Bürgerkrieg in Syrien: Großbritannien legt Sicherheitsrat Resolution gegen Assad vor

Großbritannien will einen Militärschlag gegen die Truppen Assads vom UN-Sicherheitsrat legitimieren lassen. Auch die Bundesregierung ist zu "Konsequenzen" gegen Syriens Regime bereit, hält sich aber alle Optionen offen.

Großbritanniens Premierminister David Cameron wird dem UN-Sicherheitsrat am Mittwoch den Entwurf für eine Syrien-Resolution vorlegen. Damit soll das Gremium nach dem Wunsch Großbritanniens „notwendige Maßnahmen zum Schutz von Zivilisten“ autorisieren. Zuvor hatte UN-Generalsekretär Ban Ki Moon vor einem Militärschlag gewarnt und zu einer diplomatischen Lösung aufgerufen.

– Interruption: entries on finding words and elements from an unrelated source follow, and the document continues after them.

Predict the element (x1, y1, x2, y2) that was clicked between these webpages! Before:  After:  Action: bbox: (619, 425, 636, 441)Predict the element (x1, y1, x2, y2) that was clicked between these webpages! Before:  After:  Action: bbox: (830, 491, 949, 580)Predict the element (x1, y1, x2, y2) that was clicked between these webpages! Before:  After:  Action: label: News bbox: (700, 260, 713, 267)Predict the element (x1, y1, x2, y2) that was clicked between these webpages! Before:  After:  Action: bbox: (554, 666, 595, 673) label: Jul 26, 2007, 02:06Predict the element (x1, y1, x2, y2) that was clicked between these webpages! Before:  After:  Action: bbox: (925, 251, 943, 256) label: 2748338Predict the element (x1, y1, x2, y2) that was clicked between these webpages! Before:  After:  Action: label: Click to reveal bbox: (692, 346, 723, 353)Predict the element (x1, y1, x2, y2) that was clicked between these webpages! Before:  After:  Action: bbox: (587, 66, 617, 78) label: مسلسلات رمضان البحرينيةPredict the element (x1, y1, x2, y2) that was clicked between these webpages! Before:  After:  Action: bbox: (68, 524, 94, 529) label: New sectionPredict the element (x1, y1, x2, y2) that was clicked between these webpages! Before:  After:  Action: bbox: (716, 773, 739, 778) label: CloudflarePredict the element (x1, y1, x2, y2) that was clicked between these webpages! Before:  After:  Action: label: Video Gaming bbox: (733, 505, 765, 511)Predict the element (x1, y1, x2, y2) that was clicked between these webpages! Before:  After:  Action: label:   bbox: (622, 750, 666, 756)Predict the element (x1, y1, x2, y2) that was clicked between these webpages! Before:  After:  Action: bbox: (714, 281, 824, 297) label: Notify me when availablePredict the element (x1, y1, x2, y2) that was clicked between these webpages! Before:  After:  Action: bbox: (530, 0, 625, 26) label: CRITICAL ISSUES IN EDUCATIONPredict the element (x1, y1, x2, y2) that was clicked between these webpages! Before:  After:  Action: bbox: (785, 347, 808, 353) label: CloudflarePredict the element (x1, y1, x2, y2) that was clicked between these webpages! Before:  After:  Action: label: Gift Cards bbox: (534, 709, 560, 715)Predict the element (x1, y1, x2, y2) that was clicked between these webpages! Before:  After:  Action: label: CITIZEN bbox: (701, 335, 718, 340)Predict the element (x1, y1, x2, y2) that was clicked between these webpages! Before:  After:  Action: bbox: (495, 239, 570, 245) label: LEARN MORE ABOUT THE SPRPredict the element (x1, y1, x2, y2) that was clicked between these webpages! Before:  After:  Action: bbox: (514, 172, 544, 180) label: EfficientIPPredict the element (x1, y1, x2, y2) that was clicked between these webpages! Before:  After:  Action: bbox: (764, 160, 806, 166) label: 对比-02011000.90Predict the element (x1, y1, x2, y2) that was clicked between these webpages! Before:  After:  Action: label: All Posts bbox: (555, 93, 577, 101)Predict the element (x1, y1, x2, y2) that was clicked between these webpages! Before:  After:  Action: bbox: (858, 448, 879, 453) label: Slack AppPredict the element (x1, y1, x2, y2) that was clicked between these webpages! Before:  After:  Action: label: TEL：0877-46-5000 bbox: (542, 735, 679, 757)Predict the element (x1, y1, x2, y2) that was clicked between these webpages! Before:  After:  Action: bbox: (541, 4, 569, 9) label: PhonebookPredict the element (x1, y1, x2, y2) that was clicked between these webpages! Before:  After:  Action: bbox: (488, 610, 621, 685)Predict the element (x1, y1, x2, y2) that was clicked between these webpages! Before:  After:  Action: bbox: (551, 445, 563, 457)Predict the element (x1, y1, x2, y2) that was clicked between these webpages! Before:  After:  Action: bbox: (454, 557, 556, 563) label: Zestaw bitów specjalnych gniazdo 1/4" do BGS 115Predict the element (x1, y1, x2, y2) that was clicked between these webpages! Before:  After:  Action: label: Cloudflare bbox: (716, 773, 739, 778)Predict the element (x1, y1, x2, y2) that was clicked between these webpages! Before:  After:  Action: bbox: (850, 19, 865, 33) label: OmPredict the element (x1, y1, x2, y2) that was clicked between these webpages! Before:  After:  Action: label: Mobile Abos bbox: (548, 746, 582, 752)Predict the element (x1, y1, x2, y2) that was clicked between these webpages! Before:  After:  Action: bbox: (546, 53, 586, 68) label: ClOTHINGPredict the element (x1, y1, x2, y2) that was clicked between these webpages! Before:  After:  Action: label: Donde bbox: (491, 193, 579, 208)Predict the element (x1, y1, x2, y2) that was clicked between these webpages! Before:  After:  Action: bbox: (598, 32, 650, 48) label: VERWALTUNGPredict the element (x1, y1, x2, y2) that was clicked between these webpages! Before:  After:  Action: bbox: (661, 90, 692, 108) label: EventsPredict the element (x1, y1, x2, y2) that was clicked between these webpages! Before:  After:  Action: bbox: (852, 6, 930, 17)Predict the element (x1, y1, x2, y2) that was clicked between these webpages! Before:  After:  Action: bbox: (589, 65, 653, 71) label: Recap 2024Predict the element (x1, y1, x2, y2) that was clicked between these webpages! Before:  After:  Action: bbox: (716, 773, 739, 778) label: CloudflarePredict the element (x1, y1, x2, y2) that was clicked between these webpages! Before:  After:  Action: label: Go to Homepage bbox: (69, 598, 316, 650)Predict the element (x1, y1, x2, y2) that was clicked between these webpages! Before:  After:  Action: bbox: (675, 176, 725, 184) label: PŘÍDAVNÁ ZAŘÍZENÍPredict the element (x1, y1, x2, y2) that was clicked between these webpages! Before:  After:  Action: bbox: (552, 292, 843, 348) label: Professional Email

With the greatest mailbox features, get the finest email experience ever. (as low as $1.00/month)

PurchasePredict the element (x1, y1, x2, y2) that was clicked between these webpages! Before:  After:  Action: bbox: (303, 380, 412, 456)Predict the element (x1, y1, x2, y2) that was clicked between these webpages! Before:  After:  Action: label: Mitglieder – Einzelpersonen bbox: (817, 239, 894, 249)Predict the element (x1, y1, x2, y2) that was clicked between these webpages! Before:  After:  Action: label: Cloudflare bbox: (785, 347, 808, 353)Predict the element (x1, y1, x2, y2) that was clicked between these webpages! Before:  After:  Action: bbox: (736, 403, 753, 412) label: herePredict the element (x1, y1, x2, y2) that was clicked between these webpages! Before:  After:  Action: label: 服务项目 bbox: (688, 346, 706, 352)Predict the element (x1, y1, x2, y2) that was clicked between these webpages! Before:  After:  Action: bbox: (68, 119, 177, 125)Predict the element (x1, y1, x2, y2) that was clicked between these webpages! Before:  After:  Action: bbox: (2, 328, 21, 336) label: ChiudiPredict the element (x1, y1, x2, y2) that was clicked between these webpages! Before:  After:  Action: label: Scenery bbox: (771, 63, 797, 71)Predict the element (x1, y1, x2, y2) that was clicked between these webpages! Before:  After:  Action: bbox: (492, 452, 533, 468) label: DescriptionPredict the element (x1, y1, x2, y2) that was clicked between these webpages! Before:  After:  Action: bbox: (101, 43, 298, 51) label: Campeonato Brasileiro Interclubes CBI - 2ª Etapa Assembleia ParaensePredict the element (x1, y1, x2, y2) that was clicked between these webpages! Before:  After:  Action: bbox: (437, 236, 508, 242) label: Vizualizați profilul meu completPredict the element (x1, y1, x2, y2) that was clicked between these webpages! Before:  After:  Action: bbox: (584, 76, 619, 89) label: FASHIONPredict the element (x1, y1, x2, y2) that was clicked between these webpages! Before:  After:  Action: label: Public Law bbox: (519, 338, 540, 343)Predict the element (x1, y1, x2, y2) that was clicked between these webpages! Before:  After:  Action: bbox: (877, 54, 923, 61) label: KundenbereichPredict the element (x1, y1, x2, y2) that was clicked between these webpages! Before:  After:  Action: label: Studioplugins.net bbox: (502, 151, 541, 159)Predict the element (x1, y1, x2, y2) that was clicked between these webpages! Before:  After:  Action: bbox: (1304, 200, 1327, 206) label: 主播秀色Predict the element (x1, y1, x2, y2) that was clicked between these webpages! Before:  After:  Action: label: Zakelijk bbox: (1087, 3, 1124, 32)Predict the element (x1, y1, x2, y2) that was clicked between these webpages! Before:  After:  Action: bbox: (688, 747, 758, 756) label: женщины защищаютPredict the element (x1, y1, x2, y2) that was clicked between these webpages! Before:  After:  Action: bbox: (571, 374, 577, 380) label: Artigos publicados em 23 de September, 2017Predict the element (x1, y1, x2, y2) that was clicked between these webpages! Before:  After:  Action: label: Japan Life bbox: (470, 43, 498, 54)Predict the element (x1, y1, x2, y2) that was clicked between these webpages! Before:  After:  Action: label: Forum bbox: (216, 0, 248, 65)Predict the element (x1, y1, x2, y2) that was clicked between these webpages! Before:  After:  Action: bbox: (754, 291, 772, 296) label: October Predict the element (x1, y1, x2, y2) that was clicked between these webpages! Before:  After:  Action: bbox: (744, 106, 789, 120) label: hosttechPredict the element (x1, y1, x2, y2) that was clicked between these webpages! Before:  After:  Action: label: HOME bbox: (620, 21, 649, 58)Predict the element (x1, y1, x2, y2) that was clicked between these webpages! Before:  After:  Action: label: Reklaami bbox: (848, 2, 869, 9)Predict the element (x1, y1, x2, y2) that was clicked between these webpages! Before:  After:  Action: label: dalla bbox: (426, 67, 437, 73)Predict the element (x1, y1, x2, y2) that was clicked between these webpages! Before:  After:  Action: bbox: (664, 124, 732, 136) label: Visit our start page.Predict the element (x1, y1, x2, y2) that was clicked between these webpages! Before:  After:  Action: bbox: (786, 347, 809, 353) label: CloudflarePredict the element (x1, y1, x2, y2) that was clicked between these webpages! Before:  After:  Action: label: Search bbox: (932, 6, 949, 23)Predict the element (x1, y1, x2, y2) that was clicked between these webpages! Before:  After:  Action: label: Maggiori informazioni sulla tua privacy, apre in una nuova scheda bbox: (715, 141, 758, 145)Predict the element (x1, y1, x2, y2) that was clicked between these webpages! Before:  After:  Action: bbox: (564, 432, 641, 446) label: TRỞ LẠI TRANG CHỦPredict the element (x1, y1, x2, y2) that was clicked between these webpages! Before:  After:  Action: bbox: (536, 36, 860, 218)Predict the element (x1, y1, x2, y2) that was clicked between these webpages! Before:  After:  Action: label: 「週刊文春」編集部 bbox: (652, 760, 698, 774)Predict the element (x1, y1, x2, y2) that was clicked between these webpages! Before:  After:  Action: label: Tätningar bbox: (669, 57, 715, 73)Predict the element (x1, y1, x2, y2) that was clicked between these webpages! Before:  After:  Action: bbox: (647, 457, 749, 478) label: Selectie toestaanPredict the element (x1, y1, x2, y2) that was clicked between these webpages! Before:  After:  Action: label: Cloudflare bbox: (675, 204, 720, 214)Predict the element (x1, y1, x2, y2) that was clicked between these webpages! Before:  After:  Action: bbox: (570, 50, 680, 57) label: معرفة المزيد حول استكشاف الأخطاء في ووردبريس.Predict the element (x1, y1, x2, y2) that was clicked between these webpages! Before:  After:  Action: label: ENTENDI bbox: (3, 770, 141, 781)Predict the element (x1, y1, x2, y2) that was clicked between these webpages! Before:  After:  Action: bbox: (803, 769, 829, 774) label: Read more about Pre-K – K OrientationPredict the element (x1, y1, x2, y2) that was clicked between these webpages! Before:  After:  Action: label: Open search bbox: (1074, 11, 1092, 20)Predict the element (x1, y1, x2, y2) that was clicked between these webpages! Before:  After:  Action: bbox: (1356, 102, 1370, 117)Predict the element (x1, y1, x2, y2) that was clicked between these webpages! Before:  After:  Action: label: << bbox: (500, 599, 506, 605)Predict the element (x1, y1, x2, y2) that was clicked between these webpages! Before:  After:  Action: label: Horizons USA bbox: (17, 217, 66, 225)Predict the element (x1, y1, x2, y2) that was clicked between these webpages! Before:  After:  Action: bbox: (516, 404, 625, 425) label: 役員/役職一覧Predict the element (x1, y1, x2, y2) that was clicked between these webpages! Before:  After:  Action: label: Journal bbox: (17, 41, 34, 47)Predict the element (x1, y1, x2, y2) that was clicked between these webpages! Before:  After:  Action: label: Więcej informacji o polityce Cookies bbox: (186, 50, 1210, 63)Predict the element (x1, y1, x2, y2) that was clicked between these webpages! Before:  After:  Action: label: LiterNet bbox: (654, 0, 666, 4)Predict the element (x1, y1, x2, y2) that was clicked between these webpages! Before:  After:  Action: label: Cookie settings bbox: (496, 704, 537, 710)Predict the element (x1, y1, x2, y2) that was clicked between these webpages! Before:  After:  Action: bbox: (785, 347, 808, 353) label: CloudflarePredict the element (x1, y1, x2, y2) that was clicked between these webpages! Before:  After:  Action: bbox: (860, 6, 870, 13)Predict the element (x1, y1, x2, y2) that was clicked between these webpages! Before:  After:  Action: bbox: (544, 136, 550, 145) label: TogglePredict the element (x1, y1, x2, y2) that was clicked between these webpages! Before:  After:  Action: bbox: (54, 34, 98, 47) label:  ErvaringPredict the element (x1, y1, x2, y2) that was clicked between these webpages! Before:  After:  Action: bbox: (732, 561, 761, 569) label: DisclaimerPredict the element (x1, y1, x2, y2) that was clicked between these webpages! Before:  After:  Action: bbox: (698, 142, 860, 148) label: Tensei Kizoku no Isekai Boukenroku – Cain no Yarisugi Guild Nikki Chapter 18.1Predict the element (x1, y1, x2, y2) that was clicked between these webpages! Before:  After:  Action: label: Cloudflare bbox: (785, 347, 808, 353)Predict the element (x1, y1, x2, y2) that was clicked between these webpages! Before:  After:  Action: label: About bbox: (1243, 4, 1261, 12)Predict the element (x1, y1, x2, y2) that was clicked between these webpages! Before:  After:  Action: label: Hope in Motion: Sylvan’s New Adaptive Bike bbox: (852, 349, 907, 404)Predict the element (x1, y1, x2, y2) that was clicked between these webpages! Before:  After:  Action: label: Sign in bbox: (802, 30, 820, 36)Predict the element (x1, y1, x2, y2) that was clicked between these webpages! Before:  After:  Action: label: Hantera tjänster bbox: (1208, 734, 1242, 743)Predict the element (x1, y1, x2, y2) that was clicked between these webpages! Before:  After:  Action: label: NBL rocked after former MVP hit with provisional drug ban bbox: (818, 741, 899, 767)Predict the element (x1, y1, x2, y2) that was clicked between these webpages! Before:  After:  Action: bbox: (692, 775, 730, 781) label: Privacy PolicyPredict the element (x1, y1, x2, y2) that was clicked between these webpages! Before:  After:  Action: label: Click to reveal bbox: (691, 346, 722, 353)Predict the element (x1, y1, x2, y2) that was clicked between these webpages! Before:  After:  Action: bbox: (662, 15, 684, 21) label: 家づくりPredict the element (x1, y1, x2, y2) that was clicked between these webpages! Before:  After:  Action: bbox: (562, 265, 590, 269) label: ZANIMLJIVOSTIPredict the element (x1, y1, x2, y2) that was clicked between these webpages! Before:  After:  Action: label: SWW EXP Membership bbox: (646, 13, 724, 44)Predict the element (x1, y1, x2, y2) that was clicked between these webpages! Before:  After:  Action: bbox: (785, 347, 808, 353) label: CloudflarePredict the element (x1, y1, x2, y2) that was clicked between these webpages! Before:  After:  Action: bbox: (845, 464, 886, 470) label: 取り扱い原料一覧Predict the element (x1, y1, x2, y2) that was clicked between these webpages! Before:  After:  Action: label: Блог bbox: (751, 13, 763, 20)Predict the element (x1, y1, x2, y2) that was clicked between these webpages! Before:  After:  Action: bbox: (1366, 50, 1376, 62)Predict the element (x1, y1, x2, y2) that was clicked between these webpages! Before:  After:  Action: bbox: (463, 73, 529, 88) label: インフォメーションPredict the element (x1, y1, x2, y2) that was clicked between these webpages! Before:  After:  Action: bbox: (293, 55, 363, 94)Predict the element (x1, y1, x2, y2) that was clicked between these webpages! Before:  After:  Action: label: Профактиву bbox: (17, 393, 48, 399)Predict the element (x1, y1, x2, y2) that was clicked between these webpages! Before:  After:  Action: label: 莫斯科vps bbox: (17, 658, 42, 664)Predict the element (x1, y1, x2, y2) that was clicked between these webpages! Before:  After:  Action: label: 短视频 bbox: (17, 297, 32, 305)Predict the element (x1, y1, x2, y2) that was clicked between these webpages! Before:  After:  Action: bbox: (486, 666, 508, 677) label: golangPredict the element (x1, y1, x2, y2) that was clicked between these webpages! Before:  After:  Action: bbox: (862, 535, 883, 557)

Der Weltsicherheitsrat müsse darüber Einigkeit erzielen, forderte Ban Ki Moon am Mittwoch in Den Haag. „Der UN-Sicherheitsrat muss seine politische Verantwortung behalten.“ Zugleich warnte er vor einem voreiligen Militärschlag. Zunächst müsse es Gewissheit über den mutmaßlichen Einsatz von Giftgas geben. Die UN-Inspekteure, die derzeit dazu in der Nähe von Damaskus Untersuchungen durchführen, müssten ihre Arbeit abschließen. „Sie brauchen Zeit, um ihre Arbeit zu tun“, sagte der Generalsekretär.

Niebel und Polenz: Militärschlag gegen Syrien ohne UN-Mandat legitim

Die Bundesregierung hält einen Beschluss des UN-Sicherheitsrates für nicht zwingend notwendig, falls sich die USA und Verbündete zu einem Militärschlag entschließen. „Die Bundesregierung und auch die FDP haben immer gesagt: kein militärischer Einsatz ohne internationales Mandat“, sagte Entwicklungsminister Dirk Niebel der „Stuttgarter Zeitung". Allerdings handele es sich bei dem Giftgasangriff gegen die syrische Bevölkerung - für den die USA das Regime von Baschar al Assad verantwortlich machen - „offensichtlich um einen groben Verstoß gegen das Völkerrecht, der eine militärische Reaktion legitimieren kann“.

Regierungssprecher Steffen Seibert hatte am Montag erklärt, Deutschland sei zu „Konsequenzen“ bereit, falls sich die Giftgasvorwürfe gegen Syriens Machthaber Baschar al Assad bestätigen. Die Bundesregierung ließ jedoch offen, wie solche Konsequenzen aussehen könnten.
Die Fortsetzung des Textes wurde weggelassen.